● WHAT TO WORK ON
Please reproduce, character for character, the lines starting at the one that contains "You are a computer-use agent. Image resolution: width=741" and ending at the one that contains "point(34,103)", including both of those lines and nothing else.

★ ★ ★ ★

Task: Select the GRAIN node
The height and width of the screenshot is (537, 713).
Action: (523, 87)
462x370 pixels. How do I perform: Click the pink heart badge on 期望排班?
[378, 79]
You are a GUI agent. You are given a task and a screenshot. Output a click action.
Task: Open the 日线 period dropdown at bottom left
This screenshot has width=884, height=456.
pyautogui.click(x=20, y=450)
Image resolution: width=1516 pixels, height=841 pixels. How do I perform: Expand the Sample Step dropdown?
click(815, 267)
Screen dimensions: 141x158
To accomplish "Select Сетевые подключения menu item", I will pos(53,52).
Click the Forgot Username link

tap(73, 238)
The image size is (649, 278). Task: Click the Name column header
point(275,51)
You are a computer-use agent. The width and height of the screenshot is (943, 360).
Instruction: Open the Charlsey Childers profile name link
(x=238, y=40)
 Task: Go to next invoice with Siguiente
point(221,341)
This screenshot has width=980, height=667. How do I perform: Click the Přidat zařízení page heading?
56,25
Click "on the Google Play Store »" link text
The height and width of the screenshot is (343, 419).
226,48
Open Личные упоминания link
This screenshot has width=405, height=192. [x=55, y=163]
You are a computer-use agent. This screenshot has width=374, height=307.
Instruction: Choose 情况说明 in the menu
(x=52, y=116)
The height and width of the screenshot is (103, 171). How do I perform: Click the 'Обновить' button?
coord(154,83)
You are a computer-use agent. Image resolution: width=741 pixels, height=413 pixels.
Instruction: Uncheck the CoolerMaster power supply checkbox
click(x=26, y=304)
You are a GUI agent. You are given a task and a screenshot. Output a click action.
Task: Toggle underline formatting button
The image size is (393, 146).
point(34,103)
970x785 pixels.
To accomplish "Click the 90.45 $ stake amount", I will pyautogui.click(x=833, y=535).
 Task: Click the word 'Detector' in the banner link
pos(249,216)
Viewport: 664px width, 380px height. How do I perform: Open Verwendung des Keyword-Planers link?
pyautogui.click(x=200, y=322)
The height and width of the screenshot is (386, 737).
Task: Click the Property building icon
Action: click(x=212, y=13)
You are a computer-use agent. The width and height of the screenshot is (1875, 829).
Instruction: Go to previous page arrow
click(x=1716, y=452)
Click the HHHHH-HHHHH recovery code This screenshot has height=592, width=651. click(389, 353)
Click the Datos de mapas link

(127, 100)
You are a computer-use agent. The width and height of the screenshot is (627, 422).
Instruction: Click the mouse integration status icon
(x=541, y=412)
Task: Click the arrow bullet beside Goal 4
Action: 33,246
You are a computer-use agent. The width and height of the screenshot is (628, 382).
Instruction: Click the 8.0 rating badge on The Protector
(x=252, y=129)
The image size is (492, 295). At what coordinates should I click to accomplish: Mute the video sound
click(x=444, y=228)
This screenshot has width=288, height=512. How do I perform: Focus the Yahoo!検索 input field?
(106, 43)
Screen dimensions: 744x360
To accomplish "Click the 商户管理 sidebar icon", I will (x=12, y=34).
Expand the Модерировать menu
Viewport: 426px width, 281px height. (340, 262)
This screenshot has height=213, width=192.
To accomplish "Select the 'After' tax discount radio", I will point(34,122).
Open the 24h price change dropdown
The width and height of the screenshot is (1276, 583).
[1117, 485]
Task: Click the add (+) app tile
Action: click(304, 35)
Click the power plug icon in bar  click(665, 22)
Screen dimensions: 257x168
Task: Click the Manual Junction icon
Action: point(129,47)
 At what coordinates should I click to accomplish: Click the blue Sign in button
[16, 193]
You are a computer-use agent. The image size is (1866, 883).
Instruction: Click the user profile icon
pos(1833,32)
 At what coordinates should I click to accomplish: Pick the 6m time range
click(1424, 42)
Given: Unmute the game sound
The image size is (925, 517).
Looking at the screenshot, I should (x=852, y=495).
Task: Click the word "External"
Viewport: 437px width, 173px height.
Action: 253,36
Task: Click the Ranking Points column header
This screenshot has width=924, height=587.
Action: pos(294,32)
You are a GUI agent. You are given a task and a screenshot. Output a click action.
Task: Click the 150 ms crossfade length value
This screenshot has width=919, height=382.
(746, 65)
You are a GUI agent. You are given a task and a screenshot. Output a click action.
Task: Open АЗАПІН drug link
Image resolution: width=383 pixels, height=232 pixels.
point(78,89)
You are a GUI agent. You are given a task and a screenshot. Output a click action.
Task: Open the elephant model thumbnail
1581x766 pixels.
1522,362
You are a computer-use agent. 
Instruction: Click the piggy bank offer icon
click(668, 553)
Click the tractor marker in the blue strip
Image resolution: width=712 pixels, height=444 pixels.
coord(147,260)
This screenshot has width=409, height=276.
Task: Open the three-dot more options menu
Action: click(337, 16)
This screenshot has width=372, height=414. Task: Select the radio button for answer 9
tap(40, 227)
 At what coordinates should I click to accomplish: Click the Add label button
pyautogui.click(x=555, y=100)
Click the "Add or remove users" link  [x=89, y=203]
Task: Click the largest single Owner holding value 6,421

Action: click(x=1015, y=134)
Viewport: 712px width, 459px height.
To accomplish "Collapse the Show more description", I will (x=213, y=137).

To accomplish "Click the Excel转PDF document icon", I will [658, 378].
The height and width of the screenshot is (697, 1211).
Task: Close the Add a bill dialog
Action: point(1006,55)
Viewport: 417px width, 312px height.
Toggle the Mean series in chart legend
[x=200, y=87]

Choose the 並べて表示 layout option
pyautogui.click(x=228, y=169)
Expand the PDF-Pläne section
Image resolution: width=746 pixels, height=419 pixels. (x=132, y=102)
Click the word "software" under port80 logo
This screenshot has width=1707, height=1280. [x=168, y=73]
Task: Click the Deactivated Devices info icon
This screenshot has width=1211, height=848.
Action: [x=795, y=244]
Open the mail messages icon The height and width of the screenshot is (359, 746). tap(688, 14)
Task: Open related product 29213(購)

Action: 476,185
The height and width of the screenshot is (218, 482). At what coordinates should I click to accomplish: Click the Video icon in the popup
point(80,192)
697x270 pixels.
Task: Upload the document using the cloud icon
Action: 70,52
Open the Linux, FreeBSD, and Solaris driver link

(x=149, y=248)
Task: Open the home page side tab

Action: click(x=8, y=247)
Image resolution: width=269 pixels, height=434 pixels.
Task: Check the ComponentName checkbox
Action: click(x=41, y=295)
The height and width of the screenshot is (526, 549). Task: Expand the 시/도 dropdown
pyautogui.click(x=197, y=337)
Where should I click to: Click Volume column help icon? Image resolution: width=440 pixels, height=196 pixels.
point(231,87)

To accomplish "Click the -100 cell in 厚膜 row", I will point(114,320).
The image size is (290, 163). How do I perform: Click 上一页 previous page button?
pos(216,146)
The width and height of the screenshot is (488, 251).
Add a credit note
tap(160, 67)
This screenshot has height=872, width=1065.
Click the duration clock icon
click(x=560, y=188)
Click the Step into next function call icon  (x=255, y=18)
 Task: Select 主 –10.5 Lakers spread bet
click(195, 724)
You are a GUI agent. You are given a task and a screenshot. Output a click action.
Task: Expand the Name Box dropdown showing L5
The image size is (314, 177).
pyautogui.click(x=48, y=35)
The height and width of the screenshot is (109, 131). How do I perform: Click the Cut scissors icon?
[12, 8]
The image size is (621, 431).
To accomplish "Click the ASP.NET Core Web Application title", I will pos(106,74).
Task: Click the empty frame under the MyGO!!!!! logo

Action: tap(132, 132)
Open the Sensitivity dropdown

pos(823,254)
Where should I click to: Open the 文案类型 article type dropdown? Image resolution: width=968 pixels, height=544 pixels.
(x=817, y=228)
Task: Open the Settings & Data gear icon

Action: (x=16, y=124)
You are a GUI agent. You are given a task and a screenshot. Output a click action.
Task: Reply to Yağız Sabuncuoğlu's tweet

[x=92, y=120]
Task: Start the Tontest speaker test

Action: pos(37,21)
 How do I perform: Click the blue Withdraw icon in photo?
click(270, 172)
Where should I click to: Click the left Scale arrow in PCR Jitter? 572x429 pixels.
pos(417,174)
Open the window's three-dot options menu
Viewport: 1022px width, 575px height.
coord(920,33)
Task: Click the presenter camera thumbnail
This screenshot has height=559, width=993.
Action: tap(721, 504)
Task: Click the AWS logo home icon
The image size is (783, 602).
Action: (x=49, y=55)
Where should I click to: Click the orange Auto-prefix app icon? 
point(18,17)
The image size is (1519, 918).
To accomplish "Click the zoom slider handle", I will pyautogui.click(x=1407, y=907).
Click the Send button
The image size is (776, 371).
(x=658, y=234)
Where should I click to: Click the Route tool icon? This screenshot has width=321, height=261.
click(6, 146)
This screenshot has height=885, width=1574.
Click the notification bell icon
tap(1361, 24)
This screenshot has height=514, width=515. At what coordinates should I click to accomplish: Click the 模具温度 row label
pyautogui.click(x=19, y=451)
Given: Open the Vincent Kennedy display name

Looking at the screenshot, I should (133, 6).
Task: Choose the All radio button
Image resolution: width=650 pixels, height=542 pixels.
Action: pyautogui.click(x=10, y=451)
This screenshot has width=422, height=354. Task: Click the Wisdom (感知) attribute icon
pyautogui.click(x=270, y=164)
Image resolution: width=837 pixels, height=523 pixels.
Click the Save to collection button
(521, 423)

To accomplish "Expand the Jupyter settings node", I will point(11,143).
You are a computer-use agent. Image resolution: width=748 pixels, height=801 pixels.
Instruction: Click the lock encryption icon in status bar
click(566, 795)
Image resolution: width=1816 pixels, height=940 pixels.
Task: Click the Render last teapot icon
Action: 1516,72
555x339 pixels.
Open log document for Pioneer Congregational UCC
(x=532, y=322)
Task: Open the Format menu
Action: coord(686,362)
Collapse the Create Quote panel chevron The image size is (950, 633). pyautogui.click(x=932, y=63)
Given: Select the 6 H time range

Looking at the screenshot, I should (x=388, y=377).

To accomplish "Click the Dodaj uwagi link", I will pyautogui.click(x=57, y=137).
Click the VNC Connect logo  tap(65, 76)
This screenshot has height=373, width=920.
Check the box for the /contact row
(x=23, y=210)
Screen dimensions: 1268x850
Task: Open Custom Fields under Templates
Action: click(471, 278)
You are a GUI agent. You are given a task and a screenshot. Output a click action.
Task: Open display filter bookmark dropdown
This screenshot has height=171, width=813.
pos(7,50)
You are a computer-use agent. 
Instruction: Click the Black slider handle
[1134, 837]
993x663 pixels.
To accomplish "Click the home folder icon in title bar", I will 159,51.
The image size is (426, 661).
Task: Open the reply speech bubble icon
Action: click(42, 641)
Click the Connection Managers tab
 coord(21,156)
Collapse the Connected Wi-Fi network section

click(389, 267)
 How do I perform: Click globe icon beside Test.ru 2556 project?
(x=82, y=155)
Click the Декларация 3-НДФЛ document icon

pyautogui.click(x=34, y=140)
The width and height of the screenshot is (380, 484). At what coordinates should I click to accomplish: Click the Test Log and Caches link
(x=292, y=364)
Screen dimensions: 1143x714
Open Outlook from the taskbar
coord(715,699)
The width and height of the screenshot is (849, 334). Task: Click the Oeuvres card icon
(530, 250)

★ ★ ★ ★

● ANSWER TO THE EXERCISE
You are a computer-use agent. Image resolution: width=741 pixels, height=413 pixels.
Instruction: Uncheck the CoolerMaster power supply checkbox
click(x=26, y=304)
You are a GUI agent. You are given a task and a screenshot. Output a click action.
Task: Toggle underline formatting button
The image size is (393, 146).
point(34,103)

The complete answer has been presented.